The DOT investigated the 89 formal complaints and found that 85 complaints were meritorious. They also found that at least 5,110 total violations were meritorious.
As such, the DOT says they can fine Air Canada up to $34,184 per violation, for a total maximum fine of $174,680,240.
The DOT says they will actually seek a penalty of $5,000 per violation, or $25.5 million.
In this notice of administrative action filed today the 85 formal complaints found meritorious are listed. Interestingly, the DOT notes that Air Canada offered some of them expedited refunds if they agreed to withdraw their DOT complaints. The DOT notes that they consider all meritorious formal and informal complaints that point of violations of US law even if they are later withdrawn.
They also note that penalties are owed to the US Treasury, not to individual complainants, so a withdrawn complaint doesn’t have an effect on penalties as the complainant can’t waive the rights to a penalty that wouldn’t go to them anyway, though they still have the right to a refund as per US law.
I’m sure that Air Canada will appeal the size of the fine, but it’s great to see the DOT enforcing their laws and guidance that were made to protect consumers!
I think there were a couple big reasons for the big fine.
First of all, Air Canada really poked the bear by responding to an formal complaint by saying the DOT didn’t have the legal right to enforce their guidance.
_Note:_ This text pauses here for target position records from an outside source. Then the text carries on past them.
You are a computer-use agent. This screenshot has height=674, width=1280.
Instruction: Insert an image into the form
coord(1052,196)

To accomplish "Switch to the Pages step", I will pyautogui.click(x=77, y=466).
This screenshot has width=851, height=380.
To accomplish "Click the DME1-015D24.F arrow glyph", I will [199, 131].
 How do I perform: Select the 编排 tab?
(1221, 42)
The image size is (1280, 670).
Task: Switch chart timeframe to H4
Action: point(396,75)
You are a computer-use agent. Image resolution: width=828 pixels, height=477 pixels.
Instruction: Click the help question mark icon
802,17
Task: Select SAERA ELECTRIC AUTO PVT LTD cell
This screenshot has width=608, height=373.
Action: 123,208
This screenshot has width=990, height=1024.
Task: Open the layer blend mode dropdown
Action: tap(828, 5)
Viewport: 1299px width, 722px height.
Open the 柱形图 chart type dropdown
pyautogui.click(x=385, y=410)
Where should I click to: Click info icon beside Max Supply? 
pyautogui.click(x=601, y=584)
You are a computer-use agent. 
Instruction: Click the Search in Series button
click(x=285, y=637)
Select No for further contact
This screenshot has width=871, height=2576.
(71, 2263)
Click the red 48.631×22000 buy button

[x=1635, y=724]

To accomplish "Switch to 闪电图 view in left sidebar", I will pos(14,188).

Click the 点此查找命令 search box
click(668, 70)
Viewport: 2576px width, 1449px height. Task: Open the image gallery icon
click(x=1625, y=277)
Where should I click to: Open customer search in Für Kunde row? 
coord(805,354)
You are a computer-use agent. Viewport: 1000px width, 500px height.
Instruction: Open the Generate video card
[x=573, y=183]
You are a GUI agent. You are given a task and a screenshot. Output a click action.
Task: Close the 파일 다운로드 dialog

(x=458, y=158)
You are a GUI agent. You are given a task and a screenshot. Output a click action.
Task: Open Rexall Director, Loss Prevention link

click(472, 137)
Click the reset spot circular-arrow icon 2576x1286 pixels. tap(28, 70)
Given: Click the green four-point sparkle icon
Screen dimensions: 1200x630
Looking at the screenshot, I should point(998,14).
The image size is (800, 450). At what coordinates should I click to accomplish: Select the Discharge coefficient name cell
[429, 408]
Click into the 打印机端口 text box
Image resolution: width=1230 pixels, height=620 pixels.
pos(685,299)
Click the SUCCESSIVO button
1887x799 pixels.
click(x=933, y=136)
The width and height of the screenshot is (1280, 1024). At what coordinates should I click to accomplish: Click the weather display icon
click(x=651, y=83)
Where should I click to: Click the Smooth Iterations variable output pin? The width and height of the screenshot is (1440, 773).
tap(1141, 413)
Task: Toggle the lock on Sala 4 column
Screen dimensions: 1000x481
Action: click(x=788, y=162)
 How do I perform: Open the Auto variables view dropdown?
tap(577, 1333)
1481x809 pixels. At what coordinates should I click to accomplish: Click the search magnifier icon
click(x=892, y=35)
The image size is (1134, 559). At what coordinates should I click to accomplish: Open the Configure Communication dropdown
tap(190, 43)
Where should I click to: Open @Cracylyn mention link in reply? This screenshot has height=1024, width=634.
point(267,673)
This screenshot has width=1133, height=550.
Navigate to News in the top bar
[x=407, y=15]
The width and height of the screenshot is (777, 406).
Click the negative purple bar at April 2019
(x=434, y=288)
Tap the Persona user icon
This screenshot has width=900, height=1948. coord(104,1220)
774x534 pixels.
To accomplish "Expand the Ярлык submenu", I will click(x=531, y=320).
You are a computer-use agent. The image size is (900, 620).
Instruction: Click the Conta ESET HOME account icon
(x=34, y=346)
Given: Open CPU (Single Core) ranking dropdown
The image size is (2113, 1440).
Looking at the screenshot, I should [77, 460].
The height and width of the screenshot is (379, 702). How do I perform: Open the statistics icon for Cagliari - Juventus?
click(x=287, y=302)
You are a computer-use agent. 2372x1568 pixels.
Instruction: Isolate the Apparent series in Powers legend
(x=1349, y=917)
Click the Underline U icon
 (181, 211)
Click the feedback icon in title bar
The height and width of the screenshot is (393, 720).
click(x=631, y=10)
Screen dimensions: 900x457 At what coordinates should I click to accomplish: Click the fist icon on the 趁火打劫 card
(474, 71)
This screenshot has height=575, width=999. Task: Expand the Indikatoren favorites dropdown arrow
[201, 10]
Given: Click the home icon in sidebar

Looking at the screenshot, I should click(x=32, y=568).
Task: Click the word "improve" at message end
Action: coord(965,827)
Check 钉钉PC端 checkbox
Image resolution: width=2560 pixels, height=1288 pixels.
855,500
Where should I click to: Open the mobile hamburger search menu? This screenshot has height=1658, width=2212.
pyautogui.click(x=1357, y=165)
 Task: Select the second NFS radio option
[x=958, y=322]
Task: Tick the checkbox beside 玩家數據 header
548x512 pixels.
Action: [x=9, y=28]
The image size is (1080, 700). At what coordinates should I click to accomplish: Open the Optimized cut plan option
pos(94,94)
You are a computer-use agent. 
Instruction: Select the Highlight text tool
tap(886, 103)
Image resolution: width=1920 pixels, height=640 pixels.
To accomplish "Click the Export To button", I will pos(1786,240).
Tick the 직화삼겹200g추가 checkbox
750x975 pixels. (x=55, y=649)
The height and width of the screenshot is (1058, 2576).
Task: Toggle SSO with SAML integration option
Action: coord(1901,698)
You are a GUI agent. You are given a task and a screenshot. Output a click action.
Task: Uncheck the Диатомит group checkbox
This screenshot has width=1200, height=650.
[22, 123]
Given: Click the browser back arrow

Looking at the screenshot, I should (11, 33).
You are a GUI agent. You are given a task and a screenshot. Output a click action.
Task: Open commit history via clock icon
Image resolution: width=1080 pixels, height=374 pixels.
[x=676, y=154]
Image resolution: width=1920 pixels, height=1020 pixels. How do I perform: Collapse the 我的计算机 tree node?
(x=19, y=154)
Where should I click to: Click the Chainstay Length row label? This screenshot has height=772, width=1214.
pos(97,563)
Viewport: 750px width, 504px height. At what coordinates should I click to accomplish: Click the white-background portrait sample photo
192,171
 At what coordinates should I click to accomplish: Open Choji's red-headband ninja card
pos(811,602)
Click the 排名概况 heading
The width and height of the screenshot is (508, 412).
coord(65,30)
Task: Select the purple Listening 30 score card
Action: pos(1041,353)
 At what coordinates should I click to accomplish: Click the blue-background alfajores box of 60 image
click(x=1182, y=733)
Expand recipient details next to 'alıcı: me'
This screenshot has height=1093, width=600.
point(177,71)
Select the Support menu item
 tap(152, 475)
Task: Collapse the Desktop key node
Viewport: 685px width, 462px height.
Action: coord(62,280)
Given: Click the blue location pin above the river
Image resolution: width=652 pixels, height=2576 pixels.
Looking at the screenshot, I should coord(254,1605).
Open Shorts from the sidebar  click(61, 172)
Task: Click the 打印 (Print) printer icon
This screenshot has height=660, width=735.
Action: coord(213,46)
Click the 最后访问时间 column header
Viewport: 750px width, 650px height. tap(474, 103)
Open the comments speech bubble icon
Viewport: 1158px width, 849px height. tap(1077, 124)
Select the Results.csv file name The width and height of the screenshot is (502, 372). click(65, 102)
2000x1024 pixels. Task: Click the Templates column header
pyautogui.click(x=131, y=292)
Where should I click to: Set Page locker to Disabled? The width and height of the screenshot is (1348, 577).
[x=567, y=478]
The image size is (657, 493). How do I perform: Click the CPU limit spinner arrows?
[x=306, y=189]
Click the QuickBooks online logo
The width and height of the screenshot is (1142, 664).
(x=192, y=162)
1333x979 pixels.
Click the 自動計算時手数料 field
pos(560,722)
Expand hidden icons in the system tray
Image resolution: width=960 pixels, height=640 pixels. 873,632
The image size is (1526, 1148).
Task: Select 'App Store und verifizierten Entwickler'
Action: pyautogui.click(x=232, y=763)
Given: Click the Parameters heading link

Second, 89 formal complaints is a ton. Most airlines didn’t get any formal complaints, so a number like that is sure to attract the DOT’s attention. Most of these formal complaints appear to be against Air Canada and WestJet.
It’s a good reminder that filing a formal complaint will make sure your case sees the light of day.
Do you think the DOT will go after any other airlines that refused refunds during the pandemic? Are you still waiting for any refunds for flights that were cancelled or changed by the airline?